Extracted material:
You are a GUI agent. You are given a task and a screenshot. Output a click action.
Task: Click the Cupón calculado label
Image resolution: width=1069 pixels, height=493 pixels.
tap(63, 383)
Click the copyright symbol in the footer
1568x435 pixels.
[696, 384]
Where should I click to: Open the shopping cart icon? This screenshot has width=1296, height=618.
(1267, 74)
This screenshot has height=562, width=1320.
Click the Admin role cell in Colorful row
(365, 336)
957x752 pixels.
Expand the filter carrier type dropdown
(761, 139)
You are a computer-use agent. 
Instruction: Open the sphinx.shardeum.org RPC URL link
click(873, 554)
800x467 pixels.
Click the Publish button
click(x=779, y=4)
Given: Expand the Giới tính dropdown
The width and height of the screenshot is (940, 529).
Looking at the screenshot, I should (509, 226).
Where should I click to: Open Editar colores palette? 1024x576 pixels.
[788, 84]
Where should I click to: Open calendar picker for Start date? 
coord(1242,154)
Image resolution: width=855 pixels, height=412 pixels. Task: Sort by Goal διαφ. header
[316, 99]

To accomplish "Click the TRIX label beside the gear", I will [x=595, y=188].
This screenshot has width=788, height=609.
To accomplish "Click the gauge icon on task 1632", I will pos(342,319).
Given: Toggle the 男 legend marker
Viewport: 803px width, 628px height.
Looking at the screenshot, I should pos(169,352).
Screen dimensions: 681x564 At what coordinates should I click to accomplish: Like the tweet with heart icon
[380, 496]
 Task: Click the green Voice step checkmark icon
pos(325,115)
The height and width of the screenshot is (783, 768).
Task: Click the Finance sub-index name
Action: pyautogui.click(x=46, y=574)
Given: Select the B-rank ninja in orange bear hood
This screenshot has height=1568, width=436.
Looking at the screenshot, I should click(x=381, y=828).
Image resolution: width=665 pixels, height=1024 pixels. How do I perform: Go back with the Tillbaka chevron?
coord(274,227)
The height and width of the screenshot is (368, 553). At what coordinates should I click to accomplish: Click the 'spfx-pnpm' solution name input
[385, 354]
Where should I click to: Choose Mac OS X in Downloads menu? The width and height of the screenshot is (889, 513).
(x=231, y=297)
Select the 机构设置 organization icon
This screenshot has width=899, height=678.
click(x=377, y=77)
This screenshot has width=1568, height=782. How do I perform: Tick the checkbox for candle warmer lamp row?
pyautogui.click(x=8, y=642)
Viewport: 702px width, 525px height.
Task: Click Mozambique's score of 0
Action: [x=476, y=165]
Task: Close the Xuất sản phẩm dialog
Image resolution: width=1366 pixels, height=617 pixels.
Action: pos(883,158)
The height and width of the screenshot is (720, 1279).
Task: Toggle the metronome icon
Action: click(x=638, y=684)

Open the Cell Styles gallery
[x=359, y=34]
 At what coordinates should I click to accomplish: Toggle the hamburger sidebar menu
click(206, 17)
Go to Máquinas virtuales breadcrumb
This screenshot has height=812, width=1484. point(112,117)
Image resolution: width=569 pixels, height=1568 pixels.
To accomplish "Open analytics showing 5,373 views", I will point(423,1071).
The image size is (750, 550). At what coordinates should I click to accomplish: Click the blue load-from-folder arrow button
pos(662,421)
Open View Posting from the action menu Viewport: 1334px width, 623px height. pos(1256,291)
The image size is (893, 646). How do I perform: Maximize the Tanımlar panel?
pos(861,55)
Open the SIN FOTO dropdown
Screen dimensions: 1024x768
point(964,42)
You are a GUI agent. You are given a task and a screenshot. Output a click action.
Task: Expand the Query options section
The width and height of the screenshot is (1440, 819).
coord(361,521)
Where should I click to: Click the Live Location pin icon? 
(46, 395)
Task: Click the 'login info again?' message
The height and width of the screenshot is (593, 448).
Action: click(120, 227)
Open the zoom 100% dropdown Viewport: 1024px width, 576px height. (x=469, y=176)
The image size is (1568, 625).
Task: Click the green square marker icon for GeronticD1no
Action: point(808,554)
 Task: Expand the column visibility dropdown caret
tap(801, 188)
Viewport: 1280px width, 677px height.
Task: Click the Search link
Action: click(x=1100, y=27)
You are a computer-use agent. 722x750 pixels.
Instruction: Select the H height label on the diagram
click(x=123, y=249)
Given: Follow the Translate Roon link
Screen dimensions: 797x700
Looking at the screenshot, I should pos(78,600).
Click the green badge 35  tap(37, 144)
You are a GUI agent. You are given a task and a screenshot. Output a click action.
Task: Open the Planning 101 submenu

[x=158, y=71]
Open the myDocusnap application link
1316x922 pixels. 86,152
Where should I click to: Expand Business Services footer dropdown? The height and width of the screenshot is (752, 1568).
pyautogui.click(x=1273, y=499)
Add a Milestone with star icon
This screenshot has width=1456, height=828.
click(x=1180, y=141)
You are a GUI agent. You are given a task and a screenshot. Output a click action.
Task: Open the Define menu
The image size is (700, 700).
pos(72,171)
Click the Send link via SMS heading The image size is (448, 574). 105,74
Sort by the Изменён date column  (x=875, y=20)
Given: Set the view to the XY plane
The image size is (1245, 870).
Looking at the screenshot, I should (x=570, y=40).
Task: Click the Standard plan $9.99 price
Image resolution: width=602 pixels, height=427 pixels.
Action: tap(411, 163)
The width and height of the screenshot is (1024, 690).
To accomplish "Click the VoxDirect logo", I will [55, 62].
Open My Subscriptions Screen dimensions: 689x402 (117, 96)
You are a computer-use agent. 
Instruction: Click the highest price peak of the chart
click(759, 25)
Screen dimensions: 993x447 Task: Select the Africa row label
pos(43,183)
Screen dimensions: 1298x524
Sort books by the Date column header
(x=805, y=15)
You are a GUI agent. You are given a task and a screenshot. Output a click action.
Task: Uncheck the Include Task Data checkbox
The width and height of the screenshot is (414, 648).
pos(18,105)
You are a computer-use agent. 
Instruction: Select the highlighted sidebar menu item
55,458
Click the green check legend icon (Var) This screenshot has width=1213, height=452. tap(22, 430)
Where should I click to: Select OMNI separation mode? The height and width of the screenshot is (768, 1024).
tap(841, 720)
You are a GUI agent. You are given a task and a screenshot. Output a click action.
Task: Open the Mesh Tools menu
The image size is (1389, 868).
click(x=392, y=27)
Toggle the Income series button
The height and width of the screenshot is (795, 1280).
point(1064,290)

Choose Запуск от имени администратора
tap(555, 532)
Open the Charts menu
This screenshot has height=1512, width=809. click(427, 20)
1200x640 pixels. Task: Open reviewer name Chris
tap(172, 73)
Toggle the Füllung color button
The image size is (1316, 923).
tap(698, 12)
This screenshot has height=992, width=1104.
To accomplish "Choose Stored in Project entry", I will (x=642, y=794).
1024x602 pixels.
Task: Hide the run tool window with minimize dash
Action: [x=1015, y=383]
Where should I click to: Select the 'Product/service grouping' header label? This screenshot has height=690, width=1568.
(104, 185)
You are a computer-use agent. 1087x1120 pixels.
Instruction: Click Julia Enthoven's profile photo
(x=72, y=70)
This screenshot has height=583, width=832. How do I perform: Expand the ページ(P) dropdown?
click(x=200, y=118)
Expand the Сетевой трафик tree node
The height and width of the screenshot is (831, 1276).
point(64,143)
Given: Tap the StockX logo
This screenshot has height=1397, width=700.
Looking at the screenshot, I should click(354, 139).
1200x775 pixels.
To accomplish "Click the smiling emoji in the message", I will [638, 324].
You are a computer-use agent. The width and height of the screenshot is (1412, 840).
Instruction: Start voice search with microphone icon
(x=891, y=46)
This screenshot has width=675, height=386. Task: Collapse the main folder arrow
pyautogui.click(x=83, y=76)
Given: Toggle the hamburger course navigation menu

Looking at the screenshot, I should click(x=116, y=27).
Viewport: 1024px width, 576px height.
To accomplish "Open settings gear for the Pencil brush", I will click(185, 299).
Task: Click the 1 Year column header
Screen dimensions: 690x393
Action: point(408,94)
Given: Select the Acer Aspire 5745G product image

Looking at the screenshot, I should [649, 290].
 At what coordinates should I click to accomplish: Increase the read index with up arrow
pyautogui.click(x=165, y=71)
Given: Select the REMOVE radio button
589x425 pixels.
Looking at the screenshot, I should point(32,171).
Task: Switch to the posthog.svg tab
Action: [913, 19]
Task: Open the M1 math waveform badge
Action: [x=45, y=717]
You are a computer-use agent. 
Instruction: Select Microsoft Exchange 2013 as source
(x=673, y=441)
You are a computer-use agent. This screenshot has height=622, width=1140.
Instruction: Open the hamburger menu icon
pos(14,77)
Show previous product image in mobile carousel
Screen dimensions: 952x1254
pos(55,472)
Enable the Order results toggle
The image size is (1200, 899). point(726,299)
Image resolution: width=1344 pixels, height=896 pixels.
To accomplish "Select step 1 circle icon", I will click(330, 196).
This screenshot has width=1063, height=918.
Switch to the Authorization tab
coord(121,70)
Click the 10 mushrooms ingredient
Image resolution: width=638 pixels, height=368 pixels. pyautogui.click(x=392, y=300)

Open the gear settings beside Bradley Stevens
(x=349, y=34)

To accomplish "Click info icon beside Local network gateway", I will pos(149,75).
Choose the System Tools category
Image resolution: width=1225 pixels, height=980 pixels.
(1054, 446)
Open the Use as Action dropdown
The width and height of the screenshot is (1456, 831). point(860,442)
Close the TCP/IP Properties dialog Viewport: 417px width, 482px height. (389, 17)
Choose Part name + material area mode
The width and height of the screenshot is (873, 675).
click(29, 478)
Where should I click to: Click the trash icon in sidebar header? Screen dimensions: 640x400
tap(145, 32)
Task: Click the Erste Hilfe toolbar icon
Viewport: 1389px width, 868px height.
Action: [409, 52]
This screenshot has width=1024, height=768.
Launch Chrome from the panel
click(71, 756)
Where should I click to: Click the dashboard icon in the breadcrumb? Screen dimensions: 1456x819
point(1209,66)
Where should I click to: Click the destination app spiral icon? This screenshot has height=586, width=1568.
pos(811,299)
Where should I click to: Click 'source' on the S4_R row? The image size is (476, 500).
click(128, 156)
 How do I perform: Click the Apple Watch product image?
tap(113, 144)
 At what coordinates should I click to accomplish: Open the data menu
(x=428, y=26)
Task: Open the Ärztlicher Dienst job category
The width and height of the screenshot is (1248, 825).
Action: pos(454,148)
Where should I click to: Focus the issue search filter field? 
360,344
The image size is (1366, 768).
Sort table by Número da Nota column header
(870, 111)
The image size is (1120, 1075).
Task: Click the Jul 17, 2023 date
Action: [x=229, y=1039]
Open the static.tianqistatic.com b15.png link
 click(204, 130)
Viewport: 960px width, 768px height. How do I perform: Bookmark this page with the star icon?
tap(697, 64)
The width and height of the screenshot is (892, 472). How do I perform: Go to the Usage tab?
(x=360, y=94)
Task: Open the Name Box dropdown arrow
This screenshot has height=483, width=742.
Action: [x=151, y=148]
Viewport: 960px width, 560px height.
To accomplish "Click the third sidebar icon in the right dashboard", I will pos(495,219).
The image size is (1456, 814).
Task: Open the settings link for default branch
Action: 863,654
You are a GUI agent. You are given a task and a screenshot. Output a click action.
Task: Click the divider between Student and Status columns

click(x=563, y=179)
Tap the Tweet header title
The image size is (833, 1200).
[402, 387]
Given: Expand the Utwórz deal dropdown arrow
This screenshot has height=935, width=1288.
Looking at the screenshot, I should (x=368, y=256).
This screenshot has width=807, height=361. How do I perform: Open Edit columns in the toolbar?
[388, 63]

Exercise description: Look above for the line containing "This screenshot has height=483, width=742.". Return it and each line after it exactly, through the last line, and nothing more.

Written answer:
This screenshot has height=483, width=742.
Action: [x=151, y=148]
Viewport: 960px width, 560px height.
To accomplish "Click the third sidebar icon in the right dashboard", I will pos(495,219).
The image size is (1456, 814).
Task: Open the settings link for default branch
Action: 863,654
You are a GUI agent. You are given a task and a screenshot. Output a click action.
Task: Click the divider between Student and Status columns

click(x=563, y=179)
Tap the Tweet header title
The image size is (833, 1200).
[402, 387]
Given: Expand the Utwórz deal dropdown arrow
This screenshot has height=935, width=1288.
Looking at the screenshot, I should (x=368, y=256).
This screenshot has width=807, height=361. How do I perform: Open Edit columns in the toolbar?
[388, 63]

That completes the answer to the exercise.